Friday, November 30, 2007

Fair Trade labels: A boon for farmers

from the Daily News

Organic farmers in this hilly, central region of Sri Lanka are convinced that they have a simple fair trade model that could be replicated in other parts of the world.

“What we have created is the most sustainable model of fair trade and organic food in the world,’’ insists Sarath Ranaweera, founder of the Small Organic Farmers Association (SOFA), speaking with IPS. ‘Fair trade’ international trading partnerships help disadvantaged producers, farmers and farmers’ societies to get better prices for their products, while ensuring quality and environment-friendly products.

They bring suppliers (farmers/producers), traders (exporters and retailers) and consumers together in an equitable partnership where the consumer pays a premium for the product and part of the premium goes back to the farmer/producer for his social welfare and uplift.

Last month SOFA received a fillip when the Fairtrade Labelling Organisation (FLO), a leading standard setting and certification organisation approved it as a model of good practices.

“SOFA is a great model that we could use to replicate in the rest of the world,” said Christophe Alliot, deputy director of France’s Max Havelaar, the French member of FLO, after a field visit.

Products that carry the fairtrade certification guarantee that producers in the developing world get a better deal, according to Alliot.

Alliot and two of his colleagues from FLO partners in New Zealand and Britain were in Sri Lanka attending a two-day meeting of the NAP (Network of Asian Producers), a grouping formed two years ago under the FLO umbrella to provide a voice for Asian producers. During the Sri Lankan visit, the FLO team decided to visit Ranaweera’s project in the hills and was astounded with the model.

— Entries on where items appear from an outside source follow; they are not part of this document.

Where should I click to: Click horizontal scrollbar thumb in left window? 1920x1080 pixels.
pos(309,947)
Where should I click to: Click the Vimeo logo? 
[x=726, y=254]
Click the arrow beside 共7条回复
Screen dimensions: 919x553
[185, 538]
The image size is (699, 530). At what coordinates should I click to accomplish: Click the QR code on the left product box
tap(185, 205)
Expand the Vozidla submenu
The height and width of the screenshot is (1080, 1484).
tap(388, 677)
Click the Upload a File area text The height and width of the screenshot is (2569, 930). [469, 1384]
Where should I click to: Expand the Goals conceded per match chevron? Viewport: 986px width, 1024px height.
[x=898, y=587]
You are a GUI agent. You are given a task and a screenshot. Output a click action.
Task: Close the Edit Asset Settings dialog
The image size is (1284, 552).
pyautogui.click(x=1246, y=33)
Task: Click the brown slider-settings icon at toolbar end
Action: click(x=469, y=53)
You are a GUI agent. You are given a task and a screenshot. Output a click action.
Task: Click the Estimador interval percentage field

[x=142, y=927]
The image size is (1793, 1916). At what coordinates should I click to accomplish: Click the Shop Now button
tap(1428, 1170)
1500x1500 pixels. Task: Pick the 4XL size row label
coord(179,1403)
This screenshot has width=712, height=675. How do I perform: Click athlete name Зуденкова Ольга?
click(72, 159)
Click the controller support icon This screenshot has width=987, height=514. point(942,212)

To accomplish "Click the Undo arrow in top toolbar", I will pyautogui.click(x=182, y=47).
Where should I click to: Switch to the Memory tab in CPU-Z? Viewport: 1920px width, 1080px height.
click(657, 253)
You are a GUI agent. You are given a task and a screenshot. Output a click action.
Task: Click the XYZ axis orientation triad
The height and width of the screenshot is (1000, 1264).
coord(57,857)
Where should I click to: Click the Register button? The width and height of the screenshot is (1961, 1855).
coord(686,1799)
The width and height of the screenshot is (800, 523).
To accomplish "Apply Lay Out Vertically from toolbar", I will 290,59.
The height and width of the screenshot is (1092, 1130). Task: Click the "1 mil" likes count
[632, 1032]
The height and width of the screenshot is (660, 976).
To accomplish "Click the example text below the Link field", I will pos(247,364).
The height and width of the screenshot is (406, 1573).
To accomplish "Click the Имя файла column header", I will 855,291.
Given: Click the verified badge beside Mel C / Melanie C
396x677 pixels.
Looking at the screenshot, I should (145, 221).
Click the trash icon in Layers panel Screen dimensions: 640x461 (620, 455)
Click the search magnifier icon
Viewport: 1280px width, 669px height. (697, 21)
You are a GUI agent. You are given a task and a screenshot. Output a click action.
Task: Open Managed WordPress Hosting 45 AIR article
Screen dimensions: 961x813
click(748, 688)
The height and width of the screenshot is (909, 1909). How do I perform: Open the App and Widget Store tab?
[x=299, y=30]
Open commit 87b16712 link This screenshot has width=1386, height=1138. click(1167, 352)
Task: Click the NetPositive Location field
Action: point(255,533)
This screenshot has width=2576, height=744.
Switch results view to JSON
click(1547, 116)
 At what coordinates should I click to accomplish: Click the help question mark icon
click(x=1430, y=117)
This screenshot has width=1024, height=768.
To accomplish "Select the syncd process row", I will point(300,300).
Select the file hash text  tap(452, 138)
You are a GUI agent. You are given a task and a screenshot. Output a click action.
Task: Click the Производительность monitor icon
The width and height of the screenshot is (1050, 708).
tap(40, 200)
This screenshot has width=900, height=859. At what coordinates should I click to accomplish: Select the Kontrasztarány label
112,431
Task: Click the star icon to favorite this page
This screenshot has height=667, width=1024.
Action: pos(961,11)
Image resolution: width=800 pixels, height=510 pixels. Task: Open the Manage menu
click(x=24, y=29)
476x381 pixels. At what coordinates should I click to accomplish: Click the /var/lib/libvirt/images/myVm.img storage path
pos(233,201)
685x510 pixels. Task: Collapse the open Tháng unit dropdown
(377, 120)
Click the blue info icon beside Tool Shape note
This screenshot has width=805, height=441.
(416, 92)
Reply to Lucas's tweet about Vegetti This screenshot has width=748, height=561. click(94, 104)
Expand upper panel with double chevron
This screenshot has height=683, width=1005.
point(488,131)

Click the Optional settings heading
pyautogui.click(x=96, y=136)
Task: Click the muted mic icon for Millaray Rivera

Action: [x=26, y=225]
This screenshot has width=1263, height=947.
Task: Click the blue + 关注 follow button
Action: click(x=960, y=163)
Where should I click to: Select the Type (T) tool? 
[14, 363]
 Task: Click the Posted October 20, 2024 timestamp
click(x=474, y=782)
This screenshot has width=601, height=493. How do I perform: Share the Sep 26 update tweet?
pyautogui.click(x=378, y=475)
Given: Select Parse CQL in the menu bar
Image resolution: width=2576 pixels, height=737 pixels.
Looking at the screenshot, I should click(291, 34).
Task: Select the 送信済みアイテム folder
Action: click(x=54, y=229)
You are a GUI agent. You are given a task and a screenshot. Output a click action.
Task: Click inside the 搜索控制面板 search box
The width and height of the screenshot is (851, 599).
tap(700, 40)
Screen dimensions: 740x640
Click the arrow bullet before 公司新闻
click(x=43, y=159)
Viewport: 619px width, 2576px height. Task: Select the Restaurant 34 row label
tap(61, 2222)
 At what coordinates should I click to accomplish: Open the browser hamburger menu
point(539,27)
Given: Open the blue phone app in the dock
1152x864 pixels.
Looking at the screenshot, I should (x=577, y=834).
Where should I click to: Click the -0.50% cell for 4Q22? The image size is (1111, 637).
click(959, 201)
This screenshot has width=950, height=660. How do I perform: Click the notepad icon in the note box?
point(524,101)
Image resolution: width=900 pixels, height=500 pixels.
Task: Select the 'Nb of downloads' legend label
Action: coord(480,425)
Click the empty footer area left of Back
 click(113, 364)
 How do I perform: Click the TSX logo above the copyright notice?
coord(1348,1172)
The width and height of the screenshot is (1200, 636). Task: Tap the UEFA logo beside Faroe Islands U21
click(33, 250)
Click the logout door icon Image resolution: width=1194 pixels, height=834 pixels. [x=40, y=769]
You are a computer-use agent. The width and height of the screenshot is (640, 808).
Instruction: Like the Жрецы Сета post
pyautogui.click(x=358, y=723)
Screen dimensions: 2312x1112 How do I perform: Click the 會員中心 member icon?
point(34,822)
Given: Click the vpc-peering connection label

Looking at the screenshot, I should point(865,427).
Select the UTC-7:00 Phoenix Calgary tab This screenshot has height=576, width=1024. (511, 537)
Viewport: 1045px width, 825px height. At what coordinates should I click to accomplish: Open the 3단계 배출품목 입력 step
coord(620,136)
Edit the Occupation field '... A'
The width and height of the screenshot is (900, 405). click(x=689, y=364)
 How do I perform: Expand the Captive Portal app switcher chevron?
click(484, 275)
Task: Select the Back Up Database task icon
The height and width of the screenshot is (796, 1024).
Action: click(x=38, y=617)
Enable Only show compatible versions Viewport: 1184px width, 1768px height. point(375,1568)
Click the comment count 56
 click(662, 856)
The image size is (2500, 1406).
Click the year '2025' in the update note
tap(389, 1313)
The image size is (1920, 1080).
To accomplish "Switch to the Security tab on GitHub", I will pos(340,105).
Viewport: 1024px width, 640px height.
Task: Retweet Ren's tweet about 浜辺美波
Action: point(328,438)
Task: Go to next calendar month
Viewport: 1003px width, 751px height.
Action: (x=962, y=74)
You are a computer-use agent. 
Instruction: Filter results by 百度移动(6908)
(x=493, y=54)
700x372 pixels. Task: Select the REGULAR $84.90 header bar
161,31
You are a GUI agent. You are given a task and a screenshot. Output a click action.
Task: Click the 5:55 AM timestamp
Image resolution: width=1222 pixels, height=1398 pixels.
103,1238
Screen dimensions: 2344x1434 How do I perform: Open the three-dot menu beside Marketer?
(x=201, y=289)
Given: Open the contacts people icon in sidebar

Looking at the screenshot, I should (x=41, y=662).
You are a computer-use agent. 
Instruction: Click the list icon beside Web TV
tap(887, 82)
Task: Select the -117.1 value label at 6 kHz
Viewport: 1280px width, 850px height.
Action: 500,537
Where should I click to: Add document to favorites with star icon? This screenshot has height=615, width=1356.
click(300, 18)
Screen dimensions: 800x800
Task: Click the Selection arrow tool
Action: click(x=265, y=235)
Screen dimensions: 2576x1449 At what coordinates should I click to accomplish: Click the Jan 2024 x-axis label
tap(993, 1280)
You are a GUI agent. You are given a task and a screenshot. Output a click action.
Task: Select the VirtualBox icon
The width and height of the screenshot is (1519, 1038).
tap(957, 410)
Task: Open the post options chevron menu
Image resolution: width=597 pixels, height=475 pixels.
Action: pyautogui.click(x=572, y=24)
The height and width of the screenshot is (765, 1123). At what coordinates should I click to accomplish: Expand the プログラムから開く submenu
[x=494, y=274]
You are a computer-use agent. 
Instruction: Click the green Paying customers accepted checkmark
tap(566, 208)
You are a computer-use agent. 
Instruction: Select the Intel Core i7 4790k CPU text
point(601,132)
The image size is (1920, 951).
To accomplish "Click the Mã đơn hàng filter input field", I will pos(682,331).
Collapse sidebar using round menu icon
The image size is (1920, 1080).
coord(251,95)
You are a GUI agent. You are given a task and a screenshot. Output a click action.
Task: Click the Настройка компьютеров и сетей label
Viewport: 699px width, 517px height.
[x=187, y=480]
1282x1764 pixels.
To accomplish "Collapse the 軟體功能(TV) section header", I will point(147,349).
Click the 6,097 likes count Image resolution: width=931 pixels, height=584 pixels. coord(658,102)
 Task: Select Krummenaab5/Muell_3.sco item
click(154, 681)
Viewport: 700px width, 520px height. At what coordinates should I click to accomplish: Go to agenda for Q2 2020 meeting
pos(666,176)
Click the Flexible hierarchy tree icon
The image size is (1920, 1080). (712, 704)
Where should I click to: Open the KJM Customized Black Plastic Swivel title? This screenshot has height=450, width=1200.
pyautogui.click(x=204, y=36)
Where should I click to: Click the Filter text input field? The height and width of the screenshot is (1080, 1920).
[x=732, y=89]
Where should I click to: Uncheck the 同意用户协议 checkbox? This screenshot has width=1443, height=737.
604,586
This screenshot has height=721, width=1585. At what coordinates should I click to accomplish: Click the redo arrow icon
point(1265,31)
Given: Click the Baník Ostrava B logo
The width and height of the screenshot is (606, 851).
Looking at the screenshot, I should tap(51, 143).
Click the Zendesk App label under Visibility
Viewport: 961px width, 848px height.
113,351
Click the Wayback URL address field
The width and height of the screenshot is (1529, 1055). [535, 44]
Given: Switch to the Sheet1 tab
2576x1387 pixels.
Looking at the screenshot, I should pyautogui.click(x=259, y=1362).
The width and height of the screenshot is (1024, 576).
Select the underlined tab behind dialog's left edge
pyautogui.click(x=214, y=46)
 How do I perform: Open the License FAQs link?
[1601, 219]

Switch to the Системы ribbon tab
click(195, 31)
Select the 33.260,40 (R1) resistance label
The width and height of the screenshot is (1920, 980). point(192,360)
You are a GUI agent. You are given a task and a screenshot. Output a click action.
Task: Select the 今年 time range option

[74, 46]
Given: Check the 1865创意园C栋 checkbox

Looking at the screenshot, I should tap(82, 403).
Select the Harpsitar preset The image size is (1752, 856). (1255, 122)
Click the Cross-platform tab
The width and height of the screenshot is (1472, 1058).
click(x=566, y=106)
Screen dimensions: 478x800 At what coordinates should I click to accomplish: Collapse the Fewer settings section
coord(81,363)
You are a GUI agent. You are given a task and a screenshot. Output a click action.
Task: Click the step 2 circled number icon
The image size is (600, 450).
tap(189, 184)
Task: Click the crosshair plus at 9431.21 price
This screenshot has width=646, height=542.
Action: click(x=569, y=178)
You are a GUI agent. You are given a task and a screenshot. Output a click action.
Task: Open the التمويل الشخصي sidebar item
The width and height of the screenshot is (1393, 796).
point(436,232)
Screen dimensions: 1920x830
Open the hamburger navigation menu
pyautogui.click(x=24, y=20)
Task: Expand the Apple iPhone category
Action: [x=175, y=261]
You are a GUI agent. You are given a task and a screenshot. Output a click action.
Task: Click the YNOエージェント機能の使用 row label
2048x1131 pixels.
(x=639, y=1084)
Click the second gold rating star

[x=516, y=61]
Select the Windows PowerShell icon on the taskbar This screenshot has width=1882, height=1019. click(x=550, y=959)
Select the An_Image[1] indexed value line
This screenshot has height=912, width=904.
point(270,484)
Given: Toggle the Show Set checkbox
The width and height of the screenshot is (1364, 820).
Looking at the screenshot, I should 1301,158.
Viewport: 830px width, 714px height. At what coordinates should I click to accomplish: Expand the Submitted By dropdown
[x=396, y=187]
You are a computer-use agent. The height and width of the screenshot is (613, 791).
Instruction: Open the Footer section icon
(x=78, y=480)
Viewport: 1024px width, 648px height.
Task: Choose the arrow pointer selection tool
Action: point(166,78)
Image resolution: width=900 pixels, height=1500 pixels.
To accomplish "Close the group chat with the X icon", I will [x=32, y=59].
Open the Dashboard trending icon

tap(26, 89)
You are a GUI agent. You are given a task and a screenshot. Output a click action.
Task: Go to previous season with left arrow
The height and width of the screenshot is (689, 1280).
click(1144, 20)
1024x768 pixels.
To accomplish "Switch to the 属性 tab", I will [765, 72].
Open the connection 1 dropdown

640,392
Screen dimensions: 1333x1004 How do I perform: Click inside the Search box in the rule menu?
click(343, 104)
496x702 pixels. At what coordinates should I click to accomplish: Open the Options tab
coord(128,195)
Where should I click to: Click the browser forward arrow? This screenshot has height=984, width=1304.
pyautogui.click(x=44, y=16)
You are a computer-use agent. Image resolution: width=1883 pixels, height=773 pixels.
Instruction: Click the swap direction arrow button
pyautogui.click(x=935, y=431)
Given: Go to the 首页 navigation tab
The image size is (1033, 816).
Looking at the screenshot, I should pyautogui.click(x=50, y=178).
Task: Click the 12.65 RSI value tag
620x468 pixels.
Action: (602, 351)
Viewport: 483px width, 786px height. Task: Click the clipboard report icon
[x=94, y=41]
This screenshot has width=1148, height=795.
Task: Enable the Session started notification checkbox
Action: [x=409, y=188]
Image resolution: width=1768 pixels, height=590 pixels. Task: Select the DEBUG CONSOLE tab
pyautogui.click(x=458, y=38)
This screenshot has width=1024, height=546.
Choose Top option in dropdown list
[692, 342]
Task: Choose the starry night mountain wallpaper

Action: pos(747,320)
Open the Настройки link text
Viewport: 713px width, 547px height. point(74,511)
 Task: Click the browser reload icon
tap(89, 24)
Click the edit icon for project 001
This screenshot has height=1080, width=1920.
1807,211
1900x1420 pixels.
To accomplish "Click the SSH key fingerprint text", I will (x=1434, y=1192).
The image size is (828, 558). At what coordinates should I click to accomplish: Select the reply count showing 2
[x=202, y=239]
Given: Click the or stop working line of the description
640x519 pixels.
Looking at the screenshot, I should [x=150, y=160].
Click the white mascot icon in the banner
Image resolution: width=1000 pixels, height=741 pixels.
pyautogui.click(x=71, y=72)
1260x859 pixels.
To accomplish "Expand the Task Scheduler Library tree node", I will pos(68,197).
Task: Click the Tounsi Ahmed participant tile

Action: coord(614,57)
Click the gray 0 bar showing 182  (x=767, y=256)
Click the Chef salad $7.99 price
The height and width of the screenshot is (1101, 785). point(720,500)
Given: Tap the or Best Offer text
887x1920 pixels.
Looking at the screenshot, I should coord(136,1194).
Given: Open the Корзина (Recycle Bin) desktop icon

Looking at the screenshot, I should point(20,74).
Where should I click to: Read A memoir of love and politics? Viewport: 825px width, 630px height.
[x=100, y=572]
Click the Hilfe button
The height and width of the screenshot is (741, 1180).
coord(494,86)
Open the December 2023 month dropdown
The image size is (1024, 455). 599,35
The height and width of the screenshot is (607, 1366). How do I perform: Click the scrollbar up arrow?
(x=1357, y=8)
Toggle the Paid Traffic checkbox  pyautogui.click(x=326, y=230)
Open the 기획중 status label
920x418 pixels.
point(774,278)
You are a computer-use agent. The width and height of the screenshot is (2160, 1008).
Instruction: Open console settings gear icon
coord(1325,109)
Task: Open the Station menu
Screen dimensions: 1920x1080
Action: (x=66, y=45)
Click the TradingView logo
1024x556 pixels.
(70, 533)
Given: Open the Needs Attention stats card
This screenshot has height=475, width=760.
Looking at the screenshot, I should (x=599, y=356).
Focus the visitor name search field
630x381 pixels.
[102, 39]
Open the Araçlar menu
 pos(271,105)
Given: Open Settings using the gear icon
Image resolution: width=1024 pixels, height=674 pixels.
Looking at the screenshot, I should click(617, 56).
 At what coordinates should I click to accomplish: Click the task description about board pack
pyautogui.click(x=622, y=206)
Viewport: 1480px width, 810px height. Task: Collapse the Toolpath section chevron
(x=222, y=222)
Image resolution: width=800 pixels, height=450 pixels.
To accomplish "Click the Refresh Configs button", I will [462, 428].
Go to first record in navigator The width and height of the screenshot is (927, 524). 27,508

“It is quite amazing how these farmers have combined biodiversity and organic food production,” said Alliot in the backdrop of efforts by FLO to look for a sustainable model that would convince doubtful consumers that producers are actually benefiting from the premium price.

In fact, Ranaweera, whose SOFA initiative follows his own entry into the production and marketing of organic food through his company Bio Foods (Pvt) Ltd, is an acknowledged expert in fair trade and travels around the world talking with consumers and convincing them that producers benefit from FLO.

“Fairtrade wants to use our model as the organisation is under attack in the rest of the world. I am constantly being asked to speak to consumers on how fair trade benefits farmers.

Consumers, at international gatherings, ask us to show proof that the money (premium) is actually going to producers,” said Ranaweera, who has degrees in food science and technology, and agriculture in addition to experience as an international consultant in tea processing and research. FLO, he said, was planning to send a team to work with a group of undergraduates from the University of Peradeniya in Kandy to formulate a workable model based on the SOFA initiative.

W.R. Punchibanda, 64, is a typical hill farmer who grows tea, coffee and spices on his sloping 2.5 acre land but earned little till SOFA came along.

“Around 1980 I would pluck some tea leaves from the garden and sell it to the local shop for a few Sri Lankan cents per kilo to buy bread or some food. In a month, we would get about Rupees 50 (four US cents) from tea,” he said, seated in his simple brick house surrounded by a rich assortment of shrub jungle, fruit trees and vegetation — and leeches on rainy days.

But when Ranaweera came along and sold the concept of SOFA to farmers in Kandy and adjoining districts in 1998, Punchibanda — now the president of a SOFA affiliate — saw his tea earnings rise to rupees 2,000-2,500 (22 dollars) per month.

“That’s not all; SOFA has done a lot of welfare work (using the Fairtrade premium) looking after members and their families and taking care of the community.” Ranaweera argues against the common fair trade practice of getting producers to double as marketers so as to get the best possible price and shut out the middle man.

“Our model has proved that producers need not be bothered with selling and marketing, as long as they are guaranteed a price and assured markets.”

SOFA, with more than 2,000 farmers and some 30,000 dependants in the production chain, is the first ever Fairtrade association of spice producers and touted as the most sustainable farmers’ organisation because it gets the Fairtrade premium direct to its coffers.

Tea, for example, receives a premium of one Euro per kilo in the price tag if sold in Europe and this money goes straight to the producer. “Our model is simple and sustainable. Our company takes care of the marketing and quality certification, while the producer (farmer) gets a minimum guaranteed price set by SOFA.

The farmer need not worry about marketing or quality certification; he has his buyer and assured price,” said Ranaweera. Bio Foods spends millions of rupees every year on quality certification for Fairtrade labels (carried on every pack) and other requirements.

“Small farmers involved in organic food production don’t have resources to prove it by certification which is costly. We try to help them by reducing the certification fees (to qualify for Fairtrade labelling) or partly fund them,’’ said Alliot.